Células estromais mesenquimais derivadas da medula óssea (BMSCs) têm sido utilizadas para o tratamento de distúrbios inflamatórios. Devido ao grande tamanho das BMSCs em comparação com as nanopartículas, as BMSCs não podem ser carregadas nas nanopartículas. Supõe-se que o carregamento de lisado de BMSCs no nanocarriers será eficaz na entrega de conteúdos celulares e elementos reguladores de BMSCs no local da lesão. Este estudo teve como objetivo investigar a carga de carreador lipídico nanoestruturado (NLC) com lisado de BMSCs através de caracterização básica e análise morfológica. Além disso, este trabalho foi projetado, principalmente, para investigar o papel do lisado de BMSCs carregado com NLC na redução da inflamação por meio de ensaios anti-inflamatórios in vitro e in vivo. O estudo in vitro envolve ensaios de viabilidade celular, expressão de p53, anexina V e VEGF por ELISA e imunocitoquímica e expressão gênica em tempo real de BAX, caspase-3, IL-6, IL-8, TOP2A, PCNA e Ki-67 . Além disso, para avaliar a atividade anti-inflamatória in vivo,o modelo de edema de pata de rato induzido por carragenina foi utilizado. Os resultados in vitro mostraram que o lisado de BMSCs carregadas com NLC aumentou a viabilidade celular, diminuiu a apoptose e a expressão de genes pró-inflamatórios e aumentou a angiogênese e proliferação em células pré-estimuladas com H2O2. Os achados do ensaio in vivo também indicaram uma redução no volume do edema da pata de rato no lisado de BMSCs carregado com NLC, entretando, foi observada a regulação negativa de BAX, Caspase-3, IL-6 e IL-8. Expressões aumentadas de TOP2A, PCNA e Ki-67 foram obtidas.

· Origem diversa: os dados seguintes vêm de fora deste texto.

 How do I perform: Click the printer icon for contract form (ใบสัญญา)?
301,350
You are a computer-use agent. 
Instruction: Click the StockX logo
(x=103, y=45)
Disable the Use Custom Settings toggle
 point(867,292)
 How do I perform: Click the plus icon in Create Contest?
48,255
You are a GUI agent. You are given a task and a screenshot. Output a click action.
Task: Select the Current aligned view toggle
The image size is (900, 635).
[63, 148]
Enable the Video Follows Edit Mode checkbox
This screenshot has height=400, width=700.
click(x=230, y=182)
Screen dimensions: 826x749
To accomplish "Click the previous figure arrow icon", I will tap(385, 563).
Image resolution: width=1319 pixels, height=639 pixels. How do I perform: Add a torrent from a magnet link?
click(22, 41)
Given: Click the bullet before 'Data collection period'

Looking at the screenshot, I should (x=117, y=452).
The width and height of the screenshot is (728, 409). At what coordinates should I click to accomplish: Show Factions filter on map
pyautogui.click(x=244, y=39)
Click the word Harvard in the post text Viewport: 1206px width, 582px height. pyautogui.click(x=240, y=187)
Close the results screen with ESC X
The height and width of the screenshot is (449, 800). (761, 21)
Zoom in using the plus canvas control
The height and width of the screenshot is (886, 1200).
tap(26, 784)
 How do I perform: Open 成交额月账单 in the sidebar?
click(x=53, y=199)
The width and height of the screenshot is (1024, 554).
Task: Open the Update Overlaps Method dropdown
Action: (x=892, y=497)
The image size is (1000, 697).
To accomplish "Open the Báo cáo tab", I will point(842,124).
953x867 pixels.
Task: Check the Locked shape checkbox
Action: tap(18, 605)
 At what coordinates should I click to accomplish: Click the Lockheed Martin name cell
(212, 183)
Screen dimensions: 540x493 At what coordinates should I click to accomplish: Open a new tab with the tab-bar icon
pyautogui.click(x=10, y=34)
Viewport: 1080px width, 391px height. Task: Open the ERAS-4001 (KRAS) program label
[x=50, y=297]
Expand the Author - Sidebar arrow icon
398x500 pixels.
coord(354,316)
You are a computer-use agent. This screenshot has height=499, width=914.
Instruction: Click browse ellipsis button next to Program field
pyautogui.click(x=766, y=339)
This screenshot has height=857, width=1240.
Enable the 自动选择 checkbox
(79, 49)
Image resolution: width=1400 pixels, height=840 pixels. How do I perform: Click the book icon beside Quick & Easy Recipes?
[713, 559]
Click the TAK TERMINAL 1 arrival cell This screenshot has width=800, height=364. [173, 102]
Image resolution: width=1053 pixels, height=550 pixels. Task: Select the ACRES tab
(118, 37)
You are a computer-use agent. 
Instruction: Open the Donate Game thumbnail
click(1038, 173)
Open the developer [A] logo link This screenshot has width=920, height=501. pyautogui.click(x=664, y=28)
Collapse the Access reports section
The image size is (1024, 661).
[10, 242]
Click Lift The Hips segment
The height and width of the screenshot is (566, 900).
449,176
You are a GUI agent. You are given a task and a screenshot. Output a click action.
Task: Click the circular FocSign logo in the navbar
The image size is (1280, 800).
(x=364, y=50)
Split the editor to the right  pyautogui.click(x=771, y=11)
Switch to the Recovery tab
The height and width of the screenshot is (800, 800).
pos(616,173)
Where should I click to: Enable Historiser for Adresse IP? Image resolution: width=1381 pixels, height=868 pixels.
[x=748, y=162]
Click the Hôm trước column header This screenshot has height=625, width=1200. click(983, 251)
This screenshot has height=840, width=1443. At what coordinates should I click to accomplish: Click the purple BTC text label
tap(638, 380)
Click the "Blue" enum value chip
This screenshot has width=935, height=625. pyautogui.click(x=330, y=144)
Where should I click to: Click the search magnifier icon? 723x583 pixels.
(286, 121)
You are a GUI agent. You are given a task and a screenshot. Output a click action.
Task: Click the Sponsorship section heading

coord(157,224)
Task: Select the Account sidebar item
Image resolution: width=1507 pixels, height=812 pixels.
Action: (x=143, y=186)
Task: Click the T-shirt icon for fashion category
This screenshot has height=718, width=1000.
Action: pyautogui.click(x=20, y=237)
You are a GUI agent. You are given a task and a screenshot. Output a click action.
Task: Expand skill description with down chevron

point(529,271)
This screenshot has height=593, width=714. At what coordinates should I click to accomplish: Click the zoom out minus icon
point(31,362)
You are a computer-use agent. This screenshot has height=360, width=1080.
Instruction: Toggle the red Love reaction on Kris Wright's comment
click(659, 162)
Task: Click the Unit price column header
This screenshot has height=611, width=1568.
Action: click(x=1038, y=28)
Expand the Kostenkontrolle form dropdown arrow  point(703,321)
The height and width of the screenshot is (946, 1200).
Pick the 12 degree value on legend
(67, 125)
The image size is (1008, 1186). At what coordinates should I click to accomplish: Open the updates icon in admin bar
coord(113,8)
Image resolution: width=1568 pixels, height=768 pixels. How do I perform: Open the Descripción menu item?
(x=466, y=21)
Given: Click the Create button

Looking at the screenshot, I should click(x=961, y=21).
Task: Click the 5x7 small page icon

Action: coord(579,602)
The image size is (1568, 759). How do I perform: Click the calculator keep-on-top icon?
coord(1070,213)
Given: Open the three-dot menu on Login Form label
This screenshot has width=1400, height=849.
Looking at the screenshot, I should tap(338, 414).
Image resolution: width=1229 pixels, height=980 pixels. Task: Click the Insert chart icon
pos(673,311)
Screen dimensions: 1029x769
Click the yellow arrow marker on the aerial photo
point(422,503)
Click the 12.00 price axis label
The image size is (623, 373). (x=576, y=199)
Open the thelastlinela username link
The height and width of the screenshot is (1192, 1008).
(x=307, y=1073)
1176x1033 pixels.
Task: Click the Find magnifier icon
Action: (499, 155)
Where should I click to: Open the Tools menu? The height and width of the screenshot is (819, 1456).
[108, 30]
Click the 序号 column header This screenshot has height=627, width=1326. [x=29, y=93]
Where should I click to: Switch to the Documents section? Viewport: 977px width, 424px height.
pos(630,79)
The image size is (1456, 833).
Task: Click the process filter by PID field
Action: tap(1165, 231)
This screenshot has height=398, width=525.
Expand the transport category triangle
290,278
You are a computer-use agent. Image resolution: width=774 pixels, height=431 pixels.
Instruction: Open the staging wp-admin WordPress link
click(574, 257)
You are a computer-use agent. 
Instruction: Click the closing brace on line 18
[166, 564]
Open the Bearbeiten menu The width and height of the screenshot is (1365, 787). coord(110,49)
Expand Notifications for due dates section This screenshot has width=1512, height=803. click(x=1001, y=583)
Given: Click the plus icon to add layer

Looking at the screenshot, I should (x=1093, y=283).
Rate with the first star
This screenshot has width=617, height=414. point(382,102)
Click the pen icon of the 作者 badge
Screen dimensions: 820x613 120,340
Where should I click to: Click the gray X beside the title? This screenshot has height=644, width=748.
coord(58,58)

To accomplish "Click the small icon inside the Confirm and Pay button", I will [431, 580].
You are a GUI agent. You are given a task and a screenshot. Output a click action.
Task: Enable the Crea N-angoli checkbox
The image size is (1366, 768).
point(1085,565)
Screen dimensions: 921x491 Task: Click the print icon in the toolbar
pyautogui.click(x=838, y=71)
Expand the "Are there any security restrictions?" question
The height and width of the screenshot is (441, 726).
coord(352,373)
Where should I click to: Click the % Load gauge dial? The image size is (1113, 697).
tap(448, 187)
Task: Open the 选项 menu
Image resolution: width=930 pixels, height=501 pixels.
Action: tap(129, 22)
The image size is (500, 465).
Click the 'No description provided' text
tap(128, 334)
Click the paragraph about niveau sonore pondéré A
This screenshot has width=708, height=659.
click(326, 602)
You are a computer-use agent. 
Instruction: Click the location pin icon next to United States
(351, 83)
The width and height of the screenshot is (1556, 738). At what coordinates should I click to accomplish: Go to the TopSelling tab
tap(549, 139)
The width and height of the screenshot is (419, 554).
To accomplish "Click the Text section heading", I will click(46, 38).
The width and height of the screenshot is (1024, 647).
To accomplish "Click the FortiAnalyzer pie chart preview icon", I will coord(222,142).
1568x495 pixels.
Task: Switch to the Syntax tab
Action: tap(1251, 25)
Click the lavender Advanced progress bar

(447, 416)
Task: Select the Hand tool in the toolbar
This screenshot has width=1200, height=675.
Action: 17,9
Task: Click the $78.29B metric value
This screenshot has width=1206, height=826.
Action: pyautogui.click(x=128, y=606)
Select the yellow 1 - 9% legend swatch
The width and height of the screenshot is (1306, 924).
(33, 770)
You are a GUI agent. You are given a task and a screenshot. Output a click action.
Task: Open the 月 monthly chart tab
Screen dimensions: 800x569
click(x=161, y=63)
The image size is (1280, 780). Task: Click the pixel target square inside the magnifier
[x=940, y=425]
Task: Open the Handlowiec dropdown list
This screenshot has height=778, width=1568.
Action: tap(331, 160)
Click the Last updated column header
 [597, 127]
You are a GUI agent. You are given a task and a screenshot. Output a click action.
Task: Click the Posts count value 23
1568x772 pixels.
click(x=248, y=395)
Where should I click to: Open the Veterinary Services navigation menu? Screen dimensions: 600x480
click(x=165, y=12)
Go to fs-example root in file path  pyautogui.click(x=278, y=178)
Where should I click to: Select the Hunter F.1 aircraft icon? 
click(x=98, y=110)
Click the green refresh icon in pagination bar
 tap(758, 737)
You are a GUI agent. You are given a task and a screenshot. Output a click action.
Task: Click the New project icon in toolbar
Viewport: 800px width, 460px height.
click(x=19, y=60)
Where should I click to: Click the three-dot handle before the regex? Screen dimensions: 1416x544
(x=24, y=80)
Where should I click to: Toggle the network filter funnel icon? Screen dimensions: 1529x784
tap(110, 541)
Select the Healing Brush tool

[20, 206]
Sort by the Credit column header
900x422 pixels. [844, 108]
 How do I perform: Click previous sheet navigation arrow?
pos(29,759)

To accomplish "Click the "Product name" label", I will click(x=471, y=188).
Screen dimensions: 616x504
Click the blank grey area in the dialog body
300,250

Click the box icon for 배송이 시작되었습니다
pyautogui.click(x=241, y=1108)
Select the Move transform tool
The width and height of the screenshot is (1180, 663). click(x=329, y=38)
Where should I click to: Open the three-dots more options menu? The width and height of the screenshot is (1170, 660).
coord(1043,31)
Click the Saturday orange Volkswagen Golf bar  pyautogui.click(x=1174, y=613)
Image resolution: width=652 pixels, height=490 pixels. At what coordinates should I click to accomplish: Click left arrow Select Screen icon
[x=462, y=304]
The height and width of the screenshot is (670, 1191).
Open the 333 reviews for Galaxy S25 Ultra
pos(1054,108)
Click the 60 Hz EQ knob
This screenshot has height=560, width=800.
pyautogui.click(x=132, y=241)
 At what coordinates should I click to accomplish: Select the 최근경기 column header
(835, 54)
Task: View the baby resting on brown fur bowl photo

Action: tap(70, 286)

Assim, concluindo os resultados do estudo, é possível afirmar que o lisado de BMSCs carregado com NLC pode reduzir a inflamação e possivelmente regenerar o tecido danificado principalmente por meio do aumento da viabilidade celular, angiogênese e proliferação e redução da apoptose e citocinas pró-inflamatórias.